INSTRUCTIONS FOR THE TASK: Rewrite the listing below, putting "side panel" wherever "sidebar" appears and leaving everything else unchanged.

RECORDS:

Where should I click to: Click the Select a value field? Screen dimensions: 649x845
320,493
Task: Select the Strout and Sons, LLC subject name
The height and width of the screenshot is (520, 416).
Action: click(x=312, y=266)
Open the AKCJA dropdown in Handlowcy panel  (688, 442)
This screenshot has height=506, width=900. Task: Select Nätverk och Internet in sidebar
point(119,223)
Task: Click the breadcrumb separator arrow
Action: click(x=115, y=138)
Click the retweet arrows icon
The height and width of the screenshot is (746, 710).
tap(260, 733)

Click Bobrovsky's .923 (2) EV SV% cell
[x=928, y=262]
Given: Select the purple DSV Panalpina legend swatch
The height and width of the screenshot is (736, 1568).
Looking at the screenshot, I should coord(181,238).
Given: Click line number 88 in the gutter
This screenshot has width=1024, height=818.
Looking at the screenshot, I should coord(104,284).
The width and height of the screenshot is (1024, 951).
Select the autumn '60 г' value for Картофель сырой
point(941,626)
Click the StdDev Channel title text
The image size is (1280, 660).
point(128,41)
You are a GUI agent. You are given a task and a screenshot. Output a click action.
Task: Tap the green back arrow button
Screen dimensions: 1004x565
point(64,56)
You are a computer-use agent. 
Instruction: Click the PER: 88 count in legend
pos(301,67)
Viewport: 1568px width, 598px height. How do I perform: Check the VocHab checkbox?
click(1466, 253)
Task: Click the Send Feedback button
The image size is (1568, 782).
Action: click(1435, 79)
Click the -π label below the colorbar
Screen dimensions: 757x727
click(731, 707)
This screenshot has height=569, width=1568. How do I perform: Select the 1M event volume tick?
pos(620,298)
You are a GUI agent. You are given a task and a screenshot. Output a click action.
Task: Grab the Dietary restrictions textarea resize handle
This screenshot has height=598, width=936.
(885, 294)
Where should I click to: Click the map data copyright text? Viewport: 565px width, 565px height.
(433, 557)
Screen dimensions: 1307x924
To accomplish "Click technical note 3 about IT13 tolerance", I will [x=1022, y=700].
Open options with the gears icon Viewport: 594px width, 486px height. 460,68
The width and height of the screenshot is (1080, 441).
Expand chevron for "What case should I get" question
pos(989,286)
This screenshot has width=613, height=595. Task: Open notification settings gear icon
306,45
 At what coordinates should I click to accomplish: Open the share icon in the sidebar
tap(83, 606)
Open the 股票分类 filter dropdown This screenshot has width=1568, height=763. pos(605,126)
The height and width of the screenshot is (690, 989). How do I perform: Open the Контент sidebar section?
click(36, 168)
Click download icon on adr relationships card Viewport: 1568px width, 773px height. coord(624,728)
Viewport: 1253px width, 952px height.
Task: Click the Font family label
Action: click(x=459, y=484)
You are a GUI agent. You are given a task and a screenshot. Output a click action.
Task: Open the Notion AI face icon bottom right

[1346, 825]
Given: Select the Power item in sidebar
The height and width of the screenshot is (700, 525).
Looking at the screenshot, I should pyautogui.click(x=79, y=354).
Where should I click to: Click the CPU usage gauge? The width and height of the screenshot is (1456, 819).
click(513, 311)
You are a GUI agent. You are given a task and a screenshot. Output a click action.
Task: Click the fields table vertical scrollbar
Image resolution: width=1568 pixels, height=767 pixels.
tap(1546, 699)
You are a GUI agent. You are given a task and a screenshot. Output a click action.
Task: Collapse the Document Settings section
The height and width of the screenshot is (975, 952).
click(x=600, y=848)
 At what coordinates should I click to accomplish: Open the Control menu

RESULT OF THIS TASK:
Where should I click to: Click the Select a value field? Screen dimensions: 649x845
320,493
Task: Select the Strout and Sons, LLC subject name
The height and width of the screenshot is (520, 416).
Action: click(x=312, y=266)
Open the AKCJA dropdown in Handlowcy panel  (688, 442)
This screenshot has height=506, width=900. Task: Select Nätverk och Internet in side panel
point(119,223)
Task: Click the breadcrumb separator arrow
Action: click(x=115, y=138)
Click the retweet arrows icon
The height and width of the screenshot is (746, 710).
tap(260, 733)

Click Bobrovsky's .923 (2) EV SV% cell
[x=928, y=262]
Given: Select the purple DSV Panalpina legend swatch
The height and width of the screenshot is (736, 1568).
Looking at the screenshot, I should coord(181,238).
Given: Click line number 88 in the gutter
This screenshot has width=1024, height=818.
Looking at the screenshot, I should coord(104,284).
The width and height of the screenshot is (1024, 951).
Select the autumn '60 г' value for Картофель сырой
point(941,626)
Click the StdDev Channel title text
The image size is (1280, 660).
point(128,41)
You are a GUI agent. You are given a task and a screenshot. Output a click action.
Task: Tap the green back arrow button
Screen dimensions: 1004x565
point(64,56)
You are a computer-use agent. 
Instruction: Click the PER: 88 count in legend
pos(301,67)
Viewport: 1568px width, 598px height. How do I perform: Check the VocHab checkbox?
click(1466, 253)
Task: Click the Send Feedback button
The image size is (1568, 782).
Action: click(1435, 79)
Click the -π label below the colorbar
Screen dimensions: 757x727
click(731, 707)
This screenshot has height=569, width=1568. How do I perform: Select the 1M event volume tick?
pos(620,298)
You are a GUI agent. You are given a task and a screenshot. Output a click action.
Task: Grab the Dietary restrictions textarea resize handle
This screenshot has height=598, width=936.
(885, 294)
Where should I click to: Click the map data copyright text? Viewport: 565px width, 565px height.
(433, 557)
Screen dimensions: 1307x924
To accomplish "Click technical note 3 about IT13 tolerance", I will [x=1022, y=700].
Open options with the gears icon Viewport: 594px width, 486px height. 460,68
The width and height of the screenshot is (1080, 441).
Expand chevron for "What case should I get" question
pos(989,286)
This screenshot has width=613, height=595. Task: Open notification settings gear icon
306,45
 At what coordinates should I click to accomplish: Open the share icon in the side panel
tap(83, 606)
Open the 股票分类 filter dropdown This screenshot has width=1568, height=763. pos(605,126)
The height and width of the screenshot is (690, 989). How do I perform: Open the Контент side panel section?
click(36, 168)
Click download icon on adr relationships card Viewport: 1568px width, 773px height. coord(624,728)
Viewport: 1253px width, 952px height.
Task: Click the Font family label
Action: click(x=459, y=484)
You are a GUI agent. You are given a task and a screenshot. Output a click action.
Task: Open the Notion AI face icon bottom right

[1346, 825]
Given: Select the Power item in side panel
The height and width of the screenshot is (700, 525).
Looking at the screenshot, I should pyautogui.click(x=79, y=354).
Where should I click to: Click the CPU usage gauge? The width and height of the screenshot is (1456, 819).
click(513, 311)
You are a GUI agent. You are given a task and a screenshot. Output a click action.
Task: Click the fields table vertical scrollbar
Image resolution: width=1568 pixels, height=767 pixels.
tap(1546, 699)
You are a GUI agent. You are given a task and a screenshot. Output a click action.
Task: Collapse the Document Settings section
The height and width of the screenshot is (975, 952).
click(x=600, y=848)
 At what coordinates should I click to accomplish: Open the Control menu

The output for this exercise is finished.